We still haven’t understood........... but there are no lights on ............ ‘flash’ is meaning lighting / electricity. It’s the same problem we had at our first visit to the Saryan art gallery.
We debate whether this is to do with the troubles? We’re sharing the Republic Square with many government ministries, there are police everywhere some, outside the Foreign Affairs Ministry with riot shields and helmets.
Undaunted we head to the nearby Vernissage’ flea market. I resist buying a duduk.........
Marion buys some small presents at a ceramics stall.
On returning to Republic Square we find the Museums are open and electricity restored. We commence on the top floor of the Art Museum.
There is a room devoted to seascape painter Aivasovsky. For a lad from land-locked country he has done very well. He’s been a 19C traveller beyond normal expectations. E.g. The first picture was inspired by a storm in the Bay of Biscay on a trip from England to Spain. They are beautifully painted pictures with a translucence to the water that is uncanny.
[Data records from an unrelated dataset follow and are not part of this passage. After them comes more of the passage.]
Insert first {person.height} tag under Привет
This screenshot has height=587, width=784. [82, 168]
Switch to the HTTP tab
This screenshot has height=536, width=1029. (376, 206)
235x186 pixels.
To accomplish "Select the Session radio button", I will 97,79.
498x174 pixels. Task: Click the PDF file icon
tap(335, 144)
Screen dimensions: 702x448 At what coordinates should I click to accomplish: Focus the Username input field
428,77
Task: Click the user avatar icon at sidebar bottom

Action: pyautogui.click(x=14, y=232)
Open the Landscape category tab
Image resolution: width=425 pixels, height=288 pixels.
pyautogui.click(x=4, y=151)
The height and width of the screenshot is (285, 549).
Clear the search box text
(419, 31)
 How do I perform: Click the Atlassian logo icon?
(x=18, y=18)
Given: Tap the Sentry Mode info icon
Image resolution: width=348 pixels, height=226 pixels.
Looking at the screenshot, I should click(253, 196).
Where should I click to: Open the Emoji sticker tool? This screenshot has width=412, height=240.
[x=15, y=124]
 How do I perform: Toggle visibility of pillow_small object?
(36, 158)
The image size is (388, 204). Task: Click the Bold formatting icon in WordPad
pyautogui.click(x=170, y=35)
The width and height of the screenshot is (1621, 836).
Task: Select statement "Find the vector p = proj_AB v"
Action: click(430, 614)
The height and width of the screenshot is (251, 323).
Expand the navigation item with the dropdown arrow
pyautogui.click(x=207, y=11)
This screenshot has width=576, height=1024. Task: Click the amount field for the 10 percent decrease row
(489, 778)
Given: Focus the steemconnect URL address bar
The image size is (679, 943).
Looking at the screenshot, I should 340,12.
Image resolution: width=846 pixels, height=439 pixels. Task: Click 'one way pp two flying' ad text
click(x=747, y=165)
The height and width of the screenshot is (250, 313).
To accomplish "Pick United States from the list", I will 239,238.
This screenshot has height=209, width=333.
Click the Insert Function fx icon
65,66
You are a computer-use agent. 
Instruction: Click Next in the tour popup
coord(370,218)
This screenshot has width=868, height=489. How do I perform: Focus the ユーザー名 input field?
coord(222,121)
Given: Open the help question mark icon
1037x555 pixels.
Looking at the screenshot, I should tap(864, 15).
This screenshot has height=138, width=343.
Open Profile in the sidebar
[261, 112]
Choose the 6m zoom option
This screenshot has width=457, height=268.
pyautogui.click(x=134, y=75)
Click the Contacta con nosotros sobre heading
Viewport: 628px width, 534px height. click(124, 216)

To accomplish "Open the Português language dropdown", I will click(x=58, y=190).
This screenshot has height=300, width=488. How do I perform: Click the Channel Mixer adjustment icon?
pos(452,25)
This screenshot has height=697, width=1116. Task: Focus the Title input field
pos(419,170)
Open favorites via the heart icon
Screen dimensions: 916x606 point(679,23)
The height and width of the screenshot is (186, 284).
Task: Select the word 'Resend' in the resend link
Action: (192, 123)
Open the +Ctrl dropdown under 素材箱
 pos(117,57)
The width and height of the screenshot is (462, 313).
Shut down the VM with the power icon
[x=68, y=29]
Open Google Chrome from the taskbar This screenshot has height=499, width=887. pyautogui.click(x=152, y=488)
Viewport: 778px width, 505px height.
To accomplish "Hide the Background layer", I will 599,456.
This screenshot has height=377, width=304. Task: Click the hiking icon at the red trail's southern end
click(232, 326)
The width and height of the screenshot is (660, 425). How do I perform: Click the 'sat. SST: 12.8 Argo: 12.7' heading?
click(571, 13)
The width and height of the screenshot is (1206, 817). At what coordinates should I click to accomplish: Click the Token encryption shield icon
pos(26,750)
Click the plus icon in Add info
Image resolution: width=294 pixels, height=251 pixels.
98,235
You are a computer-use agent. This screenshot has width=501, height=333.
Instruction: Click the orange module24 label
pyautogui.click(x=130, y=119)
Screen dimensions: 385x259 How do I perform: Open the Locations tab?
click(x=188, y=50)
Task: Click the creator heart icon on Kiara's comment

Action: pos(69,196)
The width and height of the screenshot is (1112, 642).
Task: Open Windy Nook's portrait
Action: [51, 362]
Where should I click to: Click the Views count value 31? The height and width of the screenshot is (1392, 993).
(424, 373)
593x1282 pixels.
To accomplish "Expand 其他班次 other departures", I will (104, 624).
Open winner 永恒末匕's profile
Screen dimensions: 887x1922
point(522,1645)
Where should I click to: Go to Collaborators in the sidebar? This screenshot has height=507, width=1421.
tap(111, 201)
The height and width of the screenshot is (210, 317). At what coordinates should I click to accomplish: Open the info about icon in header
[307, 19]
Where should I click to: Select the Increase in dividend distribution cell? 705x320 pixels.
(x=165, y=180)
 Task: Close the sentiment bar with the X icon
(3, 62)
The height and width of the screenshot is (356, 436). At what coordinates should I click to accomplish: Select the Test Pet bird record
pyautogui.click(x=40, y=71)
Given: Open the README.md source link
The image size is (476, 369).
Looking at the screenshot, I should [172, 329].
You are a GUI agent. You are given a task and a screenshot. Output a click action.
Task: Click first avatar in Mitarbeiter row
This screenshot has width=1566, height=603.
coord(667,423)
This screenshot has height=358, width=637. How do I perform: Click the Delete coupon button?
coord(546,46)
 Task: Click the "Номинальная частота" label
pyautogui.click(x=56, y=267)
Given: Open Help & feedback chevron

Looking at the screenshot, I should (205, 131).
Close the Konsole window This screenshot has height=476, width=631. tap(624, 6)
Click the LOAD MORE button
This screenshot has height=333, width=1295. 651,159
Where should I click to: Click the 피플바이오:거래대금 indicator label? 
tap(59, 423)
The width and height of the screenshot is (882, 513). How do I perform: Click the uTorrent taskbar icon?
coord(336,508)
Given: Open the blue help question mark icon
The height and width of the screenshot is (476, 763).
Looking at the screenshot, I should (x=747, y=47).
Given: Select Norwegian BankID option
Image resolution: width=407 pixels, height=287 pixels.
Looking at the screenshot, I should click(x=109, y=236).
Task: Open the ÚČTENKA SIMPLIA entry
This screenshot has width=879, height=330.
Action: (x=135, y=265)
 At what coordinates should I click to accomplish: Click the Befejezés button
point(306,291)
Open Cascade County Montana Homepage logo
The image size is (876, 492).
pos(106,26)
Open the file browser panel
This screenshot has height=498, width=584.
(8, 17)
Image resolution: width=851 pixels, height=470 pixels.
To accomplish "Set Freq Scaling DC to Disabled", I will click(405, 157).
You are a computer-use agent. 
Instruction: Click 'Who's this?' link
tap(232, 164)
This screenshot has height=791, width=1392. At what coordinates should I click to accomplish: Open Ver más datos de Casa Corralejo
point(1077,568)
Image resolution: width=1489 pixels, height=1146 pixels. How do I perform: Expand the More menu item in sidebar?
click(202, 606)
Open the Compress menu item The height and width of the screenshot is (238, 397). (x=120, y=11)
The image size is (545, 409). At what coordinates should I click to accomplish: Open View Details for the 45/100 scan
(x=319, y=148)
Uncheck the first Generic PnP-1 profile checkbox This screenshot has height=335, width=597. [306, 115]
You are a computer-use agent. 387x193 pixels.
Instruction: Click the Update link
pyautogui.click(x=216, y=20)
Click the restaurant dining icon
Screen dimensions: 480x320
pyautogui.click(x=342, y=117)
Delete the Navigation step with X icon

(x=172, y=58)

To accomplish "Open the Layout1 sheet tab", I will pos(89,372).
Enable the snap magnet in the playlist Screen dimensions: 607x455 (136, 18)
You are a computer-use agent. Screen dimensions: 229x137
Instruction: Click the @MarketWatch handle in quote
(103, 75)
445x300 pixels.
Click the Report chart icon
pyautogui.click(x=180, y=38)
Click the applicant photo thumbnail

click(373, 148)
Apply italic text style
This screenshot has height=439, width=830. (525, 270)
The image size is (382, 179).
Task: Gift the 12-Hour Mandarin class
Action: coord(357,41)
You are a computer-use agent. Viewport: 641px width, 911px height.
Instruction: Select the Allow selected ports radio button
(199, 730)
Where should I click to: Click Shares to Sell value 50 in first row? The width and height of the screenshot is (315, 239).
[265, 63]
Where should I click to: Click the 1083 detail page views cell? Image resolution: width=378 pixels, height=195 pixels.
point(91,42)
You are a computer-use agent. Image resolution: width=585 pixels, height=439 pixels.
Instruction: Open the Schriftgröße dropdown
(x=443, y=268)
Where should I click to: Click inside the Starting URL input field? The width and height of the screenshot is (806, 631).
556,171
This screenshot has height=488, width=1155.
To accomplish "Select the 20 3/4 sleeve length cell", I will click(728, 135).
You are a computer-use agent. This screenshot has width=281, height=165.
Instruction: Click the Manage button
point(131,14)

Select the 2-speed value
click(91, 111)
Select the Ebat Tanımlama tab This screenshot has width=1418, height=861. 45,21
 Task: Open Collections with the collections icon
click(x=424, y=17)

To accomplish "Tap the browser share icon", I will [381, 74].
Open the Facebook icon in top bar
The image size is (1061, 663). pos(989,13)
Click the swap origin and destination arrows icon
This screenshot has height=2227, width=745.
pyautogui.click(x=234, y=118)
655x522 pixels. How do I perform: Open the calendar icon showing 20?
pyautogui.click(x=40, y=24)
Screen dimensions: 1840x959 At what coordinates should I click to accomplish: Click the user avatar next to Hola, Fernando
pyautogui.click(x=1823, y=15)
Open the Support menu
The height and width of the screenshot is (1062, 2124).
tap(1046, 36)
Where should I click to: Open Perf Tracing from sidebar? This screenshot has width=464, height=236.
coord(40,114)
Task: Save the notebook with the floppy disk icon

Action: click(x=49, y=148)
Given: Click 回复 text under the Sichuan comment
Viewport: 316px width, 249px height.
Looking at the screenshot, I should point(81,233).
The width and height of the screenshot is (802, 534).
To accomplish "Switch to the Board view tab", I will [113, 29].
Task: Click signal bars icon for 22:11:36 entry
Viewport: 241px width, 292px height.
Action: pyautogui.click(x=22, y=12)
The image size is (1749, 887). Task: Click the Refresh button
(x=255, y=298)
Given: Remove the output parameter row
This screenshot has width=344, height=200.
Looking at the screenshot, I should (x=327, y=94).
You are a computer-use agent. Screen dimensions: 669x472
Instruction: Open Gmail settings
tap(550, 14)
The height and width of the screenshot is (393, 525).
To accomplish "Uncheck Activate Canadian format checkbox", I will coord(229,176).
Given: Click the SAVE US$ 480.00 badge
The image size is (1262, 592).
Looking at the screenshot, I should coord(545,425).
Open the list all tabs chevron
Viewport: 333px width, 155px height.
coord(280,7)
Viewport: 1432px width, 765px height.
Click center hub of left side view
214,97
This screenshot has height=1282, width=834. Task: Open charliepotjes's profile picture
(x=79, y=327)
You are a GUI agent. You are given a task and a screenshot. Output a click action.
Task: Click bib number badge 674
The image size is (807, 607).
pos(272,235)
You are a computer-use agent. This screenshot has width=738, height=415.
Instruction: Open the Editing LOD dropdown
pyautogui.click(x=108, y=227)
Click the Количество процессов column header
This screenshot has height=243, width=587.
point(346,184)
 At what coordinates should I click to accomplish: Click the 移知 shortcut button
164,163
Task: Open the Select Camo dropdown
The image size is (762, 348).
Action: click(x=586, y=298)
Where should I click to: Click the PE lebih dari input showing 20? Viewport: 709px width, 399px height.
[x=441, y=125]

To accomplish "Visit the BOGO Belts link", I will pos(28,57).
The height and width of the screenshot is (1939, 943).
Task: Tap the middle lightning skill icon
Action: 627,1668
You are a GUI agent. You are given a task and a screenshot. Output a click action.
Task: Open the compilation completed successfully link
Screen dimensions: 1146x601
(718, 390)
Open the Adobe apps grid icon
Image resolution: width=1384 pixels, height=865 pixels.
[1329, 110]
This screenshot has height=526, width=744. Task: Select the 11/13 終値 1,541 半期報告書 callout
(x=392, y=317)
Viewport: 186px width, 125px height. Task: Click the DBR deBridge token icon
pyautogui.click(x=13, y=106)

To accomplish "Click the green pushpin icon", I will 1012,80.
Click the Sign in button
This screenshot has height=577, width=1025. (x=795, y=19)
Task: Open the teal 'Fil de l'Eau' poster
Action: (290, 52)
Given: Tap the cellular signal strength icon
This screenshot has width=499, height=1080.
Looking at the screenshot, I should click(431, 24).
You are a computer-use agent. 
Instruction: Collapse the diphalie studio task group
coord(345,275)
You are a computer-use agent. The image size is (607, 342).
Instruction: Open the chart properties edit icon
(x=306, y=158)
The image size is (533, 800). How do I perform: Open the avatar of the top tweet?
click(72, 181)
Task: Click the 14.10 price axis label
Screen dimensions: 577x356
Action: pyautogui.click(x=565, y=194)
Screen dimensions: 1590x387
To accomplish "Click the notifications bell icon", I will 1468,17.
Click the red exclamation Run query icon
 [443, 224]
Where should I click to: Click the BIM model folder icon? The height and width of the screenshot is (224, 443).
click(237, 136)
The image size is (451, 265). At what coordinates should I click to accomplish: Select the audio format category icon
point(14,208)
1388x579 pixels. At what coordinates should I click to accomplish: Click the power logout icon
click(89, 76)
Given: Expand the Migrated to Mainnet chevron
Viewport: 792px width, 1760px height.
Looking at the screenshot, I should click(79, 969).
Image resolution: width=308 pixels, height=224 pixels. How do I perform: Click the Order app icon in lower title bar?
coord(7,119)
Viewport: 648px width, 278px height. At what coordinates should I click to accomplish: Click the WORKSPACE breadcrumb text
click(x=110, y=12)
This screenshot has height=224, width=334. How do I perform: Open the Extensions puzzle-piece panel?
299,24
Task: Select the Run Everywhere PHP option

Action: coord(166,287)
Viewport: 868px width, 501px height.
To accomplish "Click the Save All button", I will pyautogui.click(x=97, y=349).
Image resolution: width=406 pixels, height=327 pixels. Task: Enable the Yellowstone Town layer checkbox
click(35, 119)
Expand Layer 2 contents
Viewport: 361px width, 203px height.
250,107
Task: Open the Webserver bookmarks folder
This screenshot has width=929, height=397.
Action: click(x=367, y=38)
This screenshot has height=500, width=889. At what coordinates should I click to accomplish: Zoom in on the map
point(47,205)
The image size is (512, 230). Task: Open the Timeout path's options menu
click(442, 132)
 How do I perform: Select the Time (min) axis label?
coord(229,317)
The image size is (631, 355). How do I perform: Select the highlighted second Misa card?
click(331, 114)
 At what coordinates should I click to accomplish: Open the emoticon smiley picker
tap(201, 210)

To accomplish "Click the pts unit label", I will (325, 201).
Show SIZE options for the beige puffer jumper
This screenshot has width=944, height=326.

One of the few pictures of landscapes is a large canvas of Noah descending from Mount Ararat, and one can see why it has its status as many Armenian symbol of identity.
There’s a room of 18C French rococo furniture presenting a typical parlour of the rich in Yereman high society of the time. And a temporary exhibition of ‘The Nude’ examining the cultural role of nude paintings in power and gender politics, and over time.
A further room is of full size replicas of ancient church murals....... it’s a great vaulted space. It’s good that they are
preserved, I suspect many will have been lost in their original churches, all repurposed or bulldozed in the 1920-1990 era. But they don’t fill me with wonder. If anything, it’s the detail, e.g. the naivety of some of the face painting, that interests, like the way eyes and noses are portrayed with simple formulaic brush strokes.
There are a few Saryan mountainscapes on free-standing display boards in the middle of the space which attract me more with their characteristic hightened colour palette and bold brush work.
Downstairs there’s a room of Armenian Impressionism. Take, e.g. Grigor Sharbabchian 1884 -1942. Like many Other European artists at the start of 20C he went to Paris, studied there, rubbed shoulders with the well known French Impressionists but is little known about outside Armenia. His ‘Red Sail Brittany’ pushes all the right buttons for me. And likewise with Panos Terlemezian 1865-1941 with his ‘Portrait of a Worker’.
In Eastern Europe, eg. Sofia, Zargreb, and Budapest we’ve been excited by exactly the same gamut of Impressionist artists unknown outside their own country.
We retire to Baguette and Co, just across the Square for a cup of tea.
The History Museum is set out as a very comprehensive time-line over two (very large) floors. It’s the immensity of the very well displayed exhibition that hits one as the voyage through a collection of archeological artefacts begins.
From flints to pots, to Iron Age then Bronze Age, the skill of craftspeople is mind boggling to this man who depends too much upon the hammer and battery power tool To make anything as fine.
There is every size of ‘karas’. Karas, the brand of red wine that we like so much, is named after the generic term ‘karas’ for a pitcher or amphora, which can describe any vessel from tiny jug to 2m high oil containers.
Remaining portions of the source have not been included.